MIND & BODY -- YOUR HEALTH
LOS ANGELES – Runners at this year’s Los Angeles Marathon suffered from sore muscles and blistered feet, but a lesser-known health condition may afflict those who continue with lengthy runs.
For long-distance runners, prolonged pounding of the pavement can sometimes cause blood to seep from the kidneys and bladder and appear in the urine immediately after exercising.
Known as “runner’s hematuria,” the condition is harmless and clears up on its own within hours or days after ceasing strenuous exercise. But Matthew Dunn, M.D., assistant professor of urology at the Keck School of Medicine of USC, warns that any time blood appears in the urine, a person should consult a doctor to eliminate more serious potential causes.
“A runner should never attribute blood in the urine to runner’s hematuria unless their doctor has ruled out other things that could be causing it—because many of the other conditions that can cause it are potentially life-threatening,” Dunn says. “You need to do an imaging study of the kidneys and ureters and make sure it’s not being caused by kidney stones, tumors or other disease.”
When a patient appears with blood in the urine, a physician typically conducts a urinalysis to look for chemical and cellular clues that point to a cause. White blood cells and bacteria in the urine mean an infection is the most likely culprit and may need to be treated with an appropriate antibiotic.
For a patient definitively diagnosed with runner’s hematuria, Dunn adds that however unsettling the symptoms, they are transitory and harmless: “It’s definitely something you can live with.”

**Data under study**
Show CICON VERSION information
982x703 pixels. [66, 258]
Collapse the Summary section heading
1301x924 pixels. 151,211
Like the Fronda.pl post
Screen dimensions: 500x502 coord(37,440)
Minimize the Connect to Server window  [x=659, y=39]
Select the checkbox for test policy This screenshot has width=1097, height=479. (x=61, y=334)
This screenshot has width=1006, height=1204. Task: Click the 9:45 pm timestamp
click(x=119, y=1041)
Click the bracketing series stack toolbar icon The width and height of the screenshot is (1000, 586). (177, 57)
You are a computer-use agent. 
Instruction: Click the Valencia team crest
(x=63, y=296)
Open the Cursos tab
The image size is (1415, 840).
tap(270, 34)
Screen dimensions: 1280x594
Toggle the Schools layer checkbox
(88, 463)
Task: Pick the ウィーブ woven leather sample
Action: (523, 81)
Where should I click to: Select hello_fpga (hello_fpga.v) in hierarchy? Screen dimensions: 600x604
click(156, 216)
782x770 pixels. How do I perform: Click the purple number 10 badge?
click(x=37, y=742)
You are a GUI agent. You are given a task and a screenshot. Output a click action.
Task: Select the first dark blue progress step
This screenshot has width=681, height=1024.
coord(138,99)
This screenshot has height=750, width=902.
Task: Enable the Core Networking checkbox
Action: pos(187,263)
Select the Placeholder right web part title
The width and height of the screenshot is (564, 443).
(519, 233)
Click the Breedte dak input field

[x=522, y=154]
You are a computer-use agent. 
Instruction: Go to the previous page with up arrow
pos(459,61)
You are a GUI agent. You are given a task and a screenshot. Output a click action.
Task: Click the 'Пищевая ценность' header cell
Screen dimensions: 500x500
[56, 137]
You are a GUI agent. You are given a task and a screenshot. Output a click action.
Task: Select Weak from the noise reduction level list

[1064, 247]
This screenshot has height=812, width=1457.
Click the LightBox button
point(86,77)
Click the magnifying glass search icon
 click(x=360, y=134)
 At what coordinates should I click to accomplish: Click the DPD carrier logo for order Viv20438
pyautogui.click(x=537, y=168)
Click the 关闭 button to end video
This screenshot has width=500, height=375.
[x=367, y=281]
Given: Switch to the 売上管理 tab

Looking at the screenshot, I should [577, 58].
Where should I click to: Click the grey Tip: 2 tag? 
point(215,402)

**Problem A**
In the health article above the records, how long does runner's hematuria take to clear up once strenuous exercise stops?
**Problem B**
Transcribe the health article from "MIND & BODY" up to and including "immediately after exercising.".

**Exercise output A**
It clears up on its own within hours or days.

**Exercise output B**
MIND & BODY -- YOUR HEALTH
LOS ANGELES – Runners at this year’s Los Angeles Marathon suffered from sore muscles and blistered feet, but a lesser-known health condition may afflict those who continue with lengthy runs.
For long-distance runners, prolonged pounding of the pavement can sometimes cause blood to seep from the kidneys and bladder and appear in the urine immediately after exercising.